La cámara retiene algunos momentos compartidos entre padre e hija durante aquellas vacaciones en un hotel de Turquía. Una cámara analógica y su imagen sucia, vibrante, verdadera. Sus destellos asoman en el pequeño televisor de tubo de la habitación y la silueta de Calum (excelente Paul Mescal) se fragmenta en su reflejo en el espejo, apenas visible en una esquina del encuadre. La memoria infantil de Sophie (Frankie Corio) se asemeja a esas postales aisladas, retenidas en una polaroid, tras el vidrio de un balcón en una tarde calurosa, en el granulado del video que guarda del pasado. Aftersun, la ópera prima de Charlotte Wells, asume la forma de esa ingente memoria, de una relación entre padre e hija que late viva en el recuerdo y llega hasta el presente adulto de su personaje para conservar perpetuo su amor y su misterio.
“¿Qué imaginabas que ibas a estar haciendo ahora cuando tenías 11 años?”, le pregunta Sophie a su padre apenas llegan al modesto hotel en la playa. Sophie acaba de cumplir 11 años y esas vacaciones resultan el preámbulo del esperado regreso al colegio y la rutina, el último esplendor del verano, bailes, karaoke y buceo; pero también esos días compartidos con su padre a quien no ve tan a menudo. Las charlas en la pileta se alternan con la ceremonia del protector solar, los lejanos recuerdos de la infancia en Edimburgo con las preguntas obligadas sobre las tareas escolares, las enseñanzas algo inquietas sobre los peligros de la vida con los gestos de confianza y protección. Pero entre las risas y la complicidad, un esquiva distancia rodea a Calum, reposa en su mirada y sus silencios, flota en el ambiente como una verdad nunca puesta en palabras. ¿Qué origina su tristeza, su indefinido malestar? ¿La falta de dinero, el exceso de fracasos? Es esa atmósfera ambigua de disfrute y melancolía la que Wells captura en sus imágenes, certeras y dolorosas, seguras y esquivas.
● ● ● ● ● ● ●
__CONJUNTO DE EJERCICIOS__.
1. Según la reseña sobre Aftersun, ¿en qué país está el hotel donde padre e hija pasan las vacaciones?
2. Determine si cada afirmación concuerda con la reseña sobre Aftersun y cite las palabras de la reseña que lo deciden: (a) Aftersun es la primera película de Charlotte Wells. (b) Sophie ve a su padre con mucha frecuencia. (c) Paul Mescal interpreta a Calum.
3. Prolongue la reseña sobre Aftersun a partir de su última oración.

__DATOS SIN PROCESAR__.
● ● ● ● ● ● ●
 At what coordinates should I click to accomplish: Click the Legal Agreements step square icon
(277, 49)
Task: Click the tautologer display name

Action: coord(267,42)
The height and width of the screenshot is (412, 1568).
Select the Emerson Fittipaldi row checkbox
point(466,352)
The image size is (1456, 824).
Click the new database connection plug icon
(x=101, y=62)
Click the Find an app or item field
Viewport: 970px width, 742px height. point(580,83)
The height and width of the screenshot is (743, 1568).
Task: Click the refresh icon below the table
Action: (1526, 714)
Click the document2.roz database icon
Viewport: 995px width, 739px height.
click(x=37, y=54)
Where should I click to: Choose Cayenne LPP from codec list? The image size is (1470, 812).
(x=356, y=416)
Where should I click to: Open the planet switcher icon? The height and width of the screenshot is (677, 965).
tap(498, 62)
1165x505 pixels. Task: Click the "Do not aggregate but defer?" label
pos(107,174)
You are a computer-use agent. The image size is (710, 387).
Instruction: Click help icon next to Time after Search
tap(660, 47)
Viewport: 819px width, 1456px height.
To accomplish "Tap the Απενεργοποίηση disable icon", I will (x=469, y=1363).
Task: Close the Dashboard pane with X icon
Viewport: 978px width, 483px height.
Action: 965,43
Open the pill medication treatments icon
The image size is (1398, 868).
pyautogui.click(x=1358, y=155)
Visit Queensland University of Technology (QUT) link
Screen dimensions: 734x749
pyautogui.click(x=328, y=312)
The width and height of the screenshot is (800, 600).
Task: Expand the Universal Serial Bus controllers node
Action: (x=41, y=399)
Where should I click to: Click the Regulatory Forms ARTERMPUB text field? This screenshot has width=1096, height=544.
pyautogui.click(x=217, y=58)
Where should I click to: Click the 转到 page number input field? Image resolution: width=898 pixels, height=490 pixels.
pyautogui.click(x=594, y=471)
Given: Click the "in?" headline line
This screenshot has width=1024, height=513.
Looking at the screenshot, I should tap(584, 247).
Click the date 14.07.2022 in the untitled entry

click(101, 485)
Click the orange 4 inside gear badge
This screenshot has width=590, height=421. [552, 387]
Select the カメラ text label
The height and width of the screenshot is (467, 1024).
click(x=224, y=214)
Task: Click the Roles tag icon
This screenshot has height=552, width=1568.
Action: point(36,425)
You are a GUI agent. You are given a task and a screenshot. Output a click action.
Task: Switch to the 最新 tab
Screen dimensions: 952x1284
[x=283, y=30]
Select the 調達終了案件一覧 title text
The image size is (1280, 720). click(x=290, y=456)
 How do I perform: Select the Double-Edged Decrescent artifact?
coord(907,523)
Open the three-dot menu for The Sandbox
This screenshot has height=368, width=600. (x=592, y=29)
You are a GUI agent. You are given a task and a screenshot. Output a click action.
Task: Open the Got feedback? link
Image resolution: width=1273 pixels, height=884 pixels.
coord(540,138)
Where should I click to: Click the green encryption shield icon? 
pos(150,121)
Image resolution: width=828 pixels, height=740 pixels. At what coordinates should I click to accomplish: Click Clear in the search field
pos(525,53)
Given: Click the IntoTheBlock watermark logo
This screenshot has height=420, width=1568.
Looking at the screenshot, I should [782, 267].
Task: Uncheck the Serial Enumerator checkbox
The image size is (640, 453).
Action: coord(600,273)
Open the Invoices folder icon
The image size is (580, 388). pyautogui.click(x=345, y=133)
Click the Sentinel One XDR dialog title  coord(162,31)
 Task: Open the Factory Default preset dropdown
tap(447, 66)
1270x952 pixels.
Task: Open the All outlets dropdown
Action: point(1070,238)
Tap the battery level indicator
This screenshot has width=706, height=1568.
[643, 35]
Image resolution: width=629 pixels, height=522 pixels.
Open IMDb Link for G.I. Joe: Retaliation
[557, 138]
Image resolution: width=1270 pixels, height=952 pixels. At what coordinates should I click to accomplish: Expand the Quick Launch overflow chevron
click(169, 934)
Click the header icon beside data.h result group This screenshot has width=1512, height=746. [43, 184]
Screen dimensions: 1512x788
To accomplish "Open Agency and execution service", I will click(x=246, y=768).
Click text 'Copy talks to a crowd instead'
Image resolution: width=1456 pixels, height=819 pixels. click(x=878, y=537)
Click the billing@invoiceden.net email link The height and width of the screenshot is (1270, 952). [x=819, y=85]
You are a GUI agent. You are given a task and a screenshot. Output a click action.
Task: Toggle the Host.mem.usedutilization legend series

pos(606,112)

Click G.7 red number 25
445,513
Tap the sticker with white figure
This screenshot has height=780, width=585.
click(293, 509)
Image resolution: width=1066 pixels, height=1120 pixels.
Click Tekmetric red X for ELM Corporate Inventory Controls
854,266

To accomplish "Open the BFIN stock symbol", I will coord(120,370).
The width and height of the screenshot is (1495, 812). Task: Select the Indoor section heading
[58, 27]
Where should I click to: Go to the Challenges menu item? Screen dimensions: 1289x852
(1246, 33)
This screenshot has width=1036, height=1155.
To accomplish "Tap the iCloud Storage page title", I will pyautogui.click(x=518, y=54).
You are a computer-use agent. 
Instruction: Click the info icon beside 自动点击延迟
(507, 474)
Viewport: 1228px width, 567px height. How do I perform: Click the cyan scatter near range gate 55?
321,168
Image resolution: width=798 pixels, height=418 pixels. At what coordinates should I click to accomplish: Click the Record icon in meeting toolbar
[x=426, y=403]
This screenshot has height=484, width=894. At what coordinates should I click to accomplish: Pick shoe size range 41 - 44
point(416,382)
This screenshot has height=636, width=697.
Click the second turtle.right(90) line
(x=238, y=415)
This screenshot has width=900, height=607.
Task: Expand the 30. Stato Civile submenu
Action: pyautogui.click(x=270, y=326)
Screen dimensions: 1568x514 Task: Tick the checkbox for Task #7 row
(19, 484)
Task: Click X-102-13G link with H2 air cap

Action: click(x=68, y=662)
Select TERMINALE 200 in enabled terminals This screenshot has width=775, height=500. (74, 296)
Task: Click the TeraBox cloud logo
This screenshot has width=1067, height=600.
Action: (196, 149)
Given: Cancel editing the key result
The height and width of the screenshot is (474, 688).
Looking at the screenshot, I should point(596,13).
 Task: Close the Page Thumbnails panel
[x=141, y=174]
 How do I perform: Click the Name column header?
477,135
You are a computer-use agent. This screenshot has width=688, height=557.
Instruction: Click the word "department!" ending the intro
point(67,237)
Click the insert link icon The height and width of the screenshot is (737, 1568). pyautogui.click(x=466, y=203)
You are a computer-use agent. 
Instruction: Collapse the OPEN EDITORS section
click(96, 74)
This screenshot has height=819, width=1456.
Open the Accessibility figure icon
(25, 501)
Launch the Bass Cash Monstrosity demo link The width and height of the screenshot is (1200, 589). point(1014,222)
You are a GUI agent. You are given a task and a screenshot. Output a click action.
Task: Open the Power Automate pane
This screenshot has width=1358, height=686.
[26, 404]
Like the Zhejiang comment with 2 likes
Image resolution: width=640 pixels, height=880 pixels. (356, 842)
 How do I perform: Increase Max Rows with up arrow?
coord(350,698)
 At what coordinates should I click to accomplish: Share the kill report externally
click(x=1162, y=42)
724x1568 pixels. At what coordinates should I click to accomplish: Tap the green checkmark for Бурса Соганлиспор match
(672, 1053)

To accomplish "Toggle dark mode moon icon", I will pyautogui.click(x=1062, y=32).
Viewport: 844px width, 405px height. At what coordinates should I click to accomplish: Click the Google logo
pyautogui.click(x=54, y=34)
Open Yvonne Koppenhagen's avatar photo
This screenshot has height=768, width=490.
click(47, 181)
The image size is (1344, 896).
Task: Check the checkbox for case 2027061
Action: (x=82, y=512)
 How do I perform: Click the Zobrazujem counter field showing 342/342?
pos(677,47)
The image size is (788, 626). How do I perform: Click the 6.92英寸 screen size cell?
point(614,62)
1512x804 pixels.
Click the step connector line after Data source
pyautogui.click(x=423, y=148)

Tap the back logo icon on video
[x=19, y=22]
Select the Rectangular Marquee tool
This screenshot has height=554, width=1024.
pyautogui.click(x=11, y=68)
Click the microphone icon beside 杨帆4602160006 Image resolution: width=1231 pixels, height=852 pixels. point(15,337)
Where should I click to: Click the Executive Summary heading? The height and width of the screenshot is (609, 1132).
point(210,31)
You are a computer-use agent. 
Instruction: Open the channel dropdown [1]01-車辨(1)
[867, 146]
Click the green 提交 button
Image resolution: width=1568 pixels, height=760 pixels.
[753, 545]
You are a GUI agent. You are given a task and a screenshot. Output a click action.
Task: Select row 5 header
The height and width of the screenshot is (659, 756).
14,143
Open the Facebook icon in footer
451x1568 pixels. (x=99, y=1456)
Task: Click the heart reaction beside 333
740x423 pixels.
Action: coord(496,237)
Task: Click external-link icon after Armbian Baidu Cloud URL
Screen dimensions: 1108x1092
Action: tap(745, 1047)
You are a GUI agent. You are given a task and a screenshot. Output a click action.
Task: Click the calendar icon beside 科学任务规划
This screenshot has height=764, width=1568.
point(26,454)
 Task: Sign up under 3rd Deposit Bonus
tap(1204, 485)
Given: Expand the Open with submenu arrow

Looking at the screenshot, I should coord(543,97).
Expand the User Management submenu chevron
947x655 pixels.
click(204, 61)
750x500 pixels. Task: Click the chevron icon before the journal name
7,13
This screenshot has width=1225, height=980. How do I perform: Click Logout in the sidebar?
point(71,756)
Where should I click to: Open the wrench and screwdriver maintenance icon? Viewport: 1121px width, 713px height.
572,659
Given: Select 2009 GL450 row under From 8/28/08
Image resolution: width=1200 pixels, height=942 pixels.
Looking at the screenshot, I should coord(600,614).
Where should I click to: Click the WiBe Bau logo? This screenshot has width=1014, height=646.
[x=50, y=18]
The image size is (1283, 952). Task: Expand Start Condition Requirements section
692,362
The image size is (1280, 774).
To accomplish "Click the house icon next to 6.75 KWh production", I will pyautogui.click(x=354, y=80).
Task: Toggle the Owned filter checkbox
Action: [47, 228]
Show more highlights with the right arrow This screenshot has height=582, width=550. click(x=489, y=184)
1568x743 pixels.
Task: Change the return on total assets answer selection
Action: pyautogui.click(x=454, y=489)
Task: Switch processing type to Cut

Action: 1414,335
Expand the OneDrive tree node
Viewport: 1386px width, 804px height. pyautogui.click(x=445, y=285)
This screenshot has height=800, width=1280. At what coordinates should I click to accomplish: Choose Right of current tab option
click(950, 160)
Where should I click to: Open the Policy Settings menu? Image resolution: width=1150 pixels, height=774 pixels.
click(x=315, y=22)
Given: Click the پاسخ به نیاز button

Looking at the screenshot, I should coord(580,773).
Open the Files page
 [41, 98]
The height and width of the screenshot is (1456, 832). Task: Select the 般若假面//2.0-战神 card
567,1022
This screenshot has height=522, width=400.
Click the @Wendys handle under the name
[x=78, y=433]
● ● ● ● ● ● ●
__RESPUESTAS POR TAREA__.
1. En Turquía.

2.
(a) Sí: "Aftersun, la ópera prima de Charlotte Wells".
(b) No: "su padre a quien no ve tan a menudo".
(c) Sí: "la silueta de Calum (excelente Paul Mescal)".

3.
En el ánimo de Aftersun hay ecos evidentes del cine de Sofia Coppola, sobre todo de la extraña y melancólica Somewhere: un lugar en el corazón (2010) con una imagen paterna flotando entre lejanos recuerdos; también una insistente vocación documental que recuerda a la experiencia de El silencio es un cuerpo que cae (2017) de la argentina Agustina Comedi; pero sobre todo hay una dedicada exploración de ese vínculo que une a Sophie con la elusiva figura de su padre, el peso de su cuerpo herido, su sonrisa intermitente, esa adultez tan difícil de dilucidar cuando todavía somos niños. La magia de la película está en la sencillez de su apuesta, ese juego entre lo real y lo evocado, el tejido de esos recuerdos que nunca enmascaran la materia viva que les dio origen.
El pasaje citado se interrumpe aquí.